We all like to feel better about ourselves, whether it's the money we give, the time we donate or the products we buy. As I've covered here before, we're pretty vain creatures and don't mind doing the right things, but we'd prefer that someone be there to see it.
From living in a greener fashion - and why do you think I talk about it here so much? I'm one of the worst ones for narcissistic altruism - we are more likely to do what we think is right as long as others can see us being so damned good.
I'd love to see someone set up a hidden camera with a homeless guy on the same corner and have a crowd present for an hour and absent for the next. I think it could be pretty interesting.
I also think it allows the incredible markups on cruelty-free meats and related products so people with a hair too much expendable income can wander around high-end grocery stores with a great sense of self-satisfaction because their chicken was killed in the fastest way that is humanly possible.
I thought of that this week when I saw the story about a whale harvested off the coast of Alaska with a harpoon tip from the 1880s. The piece missing from the BBC's write up is that the tip was designed to carry a charge that would explode and cripple the whale, blowing a chunk out of the animal to make it easier to harvest.

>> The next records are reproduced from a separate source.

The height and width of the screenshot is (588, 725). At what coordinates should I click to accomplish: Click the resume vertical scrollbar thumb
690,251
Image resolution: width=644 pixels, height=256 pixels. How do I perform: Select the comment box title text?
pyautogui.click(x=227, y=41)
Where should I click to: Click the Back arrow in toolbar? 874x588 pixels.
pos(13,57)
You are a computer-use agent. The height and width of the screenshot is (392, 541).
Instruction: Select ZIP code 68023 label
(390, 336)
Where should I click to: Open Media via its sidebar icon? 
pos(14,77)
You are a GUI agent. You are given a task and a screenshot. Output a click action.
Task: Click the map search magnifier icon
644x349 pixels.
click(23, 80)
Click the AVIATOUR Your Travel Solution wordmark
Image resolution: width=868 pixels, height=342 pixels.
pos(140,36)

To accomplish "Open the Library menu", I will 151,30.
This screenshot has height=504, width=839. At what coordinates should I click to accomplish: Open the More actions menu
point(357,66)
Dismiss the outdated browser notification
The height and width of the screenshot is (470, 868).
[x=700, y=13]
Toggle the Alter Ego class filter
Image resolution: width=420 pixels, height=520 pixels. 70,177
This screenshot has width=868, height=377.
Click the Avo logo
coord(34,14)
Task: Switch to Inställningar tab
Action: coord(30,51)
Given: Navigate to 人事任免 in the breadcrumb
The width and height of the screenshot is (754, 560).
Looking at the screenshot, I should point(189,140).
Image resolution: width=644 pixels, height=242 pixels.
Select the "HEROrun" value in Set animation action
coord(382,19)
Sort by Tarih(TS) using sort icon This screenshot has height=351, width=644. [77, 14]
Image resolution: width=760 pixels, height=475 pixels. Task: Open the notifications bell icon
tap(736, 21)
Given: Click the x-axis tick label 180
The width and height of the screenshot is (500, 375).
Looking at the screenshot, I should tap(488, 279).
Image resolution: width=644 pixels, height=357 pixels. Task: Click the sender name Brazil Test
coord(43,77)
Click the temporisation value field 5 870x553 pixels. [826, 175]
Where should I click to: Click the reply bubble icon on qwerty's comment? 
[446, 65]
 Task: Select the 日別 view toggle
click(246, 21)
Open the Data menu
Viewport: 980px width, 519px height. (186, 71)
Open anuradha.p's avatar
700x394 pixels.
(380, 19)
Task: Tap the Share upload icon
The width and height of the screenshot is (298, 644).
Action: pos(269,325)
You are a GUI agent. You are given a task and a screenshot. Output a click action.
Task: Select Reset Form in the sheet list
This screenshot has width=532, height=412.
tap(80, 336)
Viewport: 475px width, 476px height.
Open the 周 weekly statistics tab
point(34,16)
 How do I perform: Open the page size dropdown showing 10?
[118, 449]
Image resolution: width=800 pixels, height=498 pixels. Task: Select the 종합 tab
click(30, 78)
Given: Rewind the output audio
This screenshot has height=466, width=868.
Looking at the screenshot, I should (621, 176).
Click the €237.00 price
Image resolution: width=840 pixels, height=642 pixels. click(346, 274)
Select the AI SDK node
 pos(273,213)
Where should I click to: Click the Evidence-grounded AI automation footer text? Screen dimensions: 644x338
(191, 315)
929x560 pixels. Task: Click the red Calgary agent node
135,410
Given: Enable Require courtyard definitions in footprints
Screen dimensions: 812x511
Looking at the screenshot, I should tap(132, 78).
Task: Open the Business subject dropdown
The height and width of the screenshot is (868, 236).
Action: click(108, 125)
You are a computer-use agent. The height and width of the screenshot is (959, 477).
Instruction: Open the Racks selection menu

I'd love to see how an exploding spear would be marketed for today's shopper. In the 1880s, you just explained that this let the whalers haul in the animal faster, which meant less of a chance of losing the carcass as it sunk.
I'm seeing a contemporary ad campaign about this being more humane, resulting in a quick, painless death for the whale. Or they could swim around with a hunk of metal embedded in a shoulder blade until the whale was finally finished off in the third century it had seen.
That could happen, too.
(Image from NHL94.com)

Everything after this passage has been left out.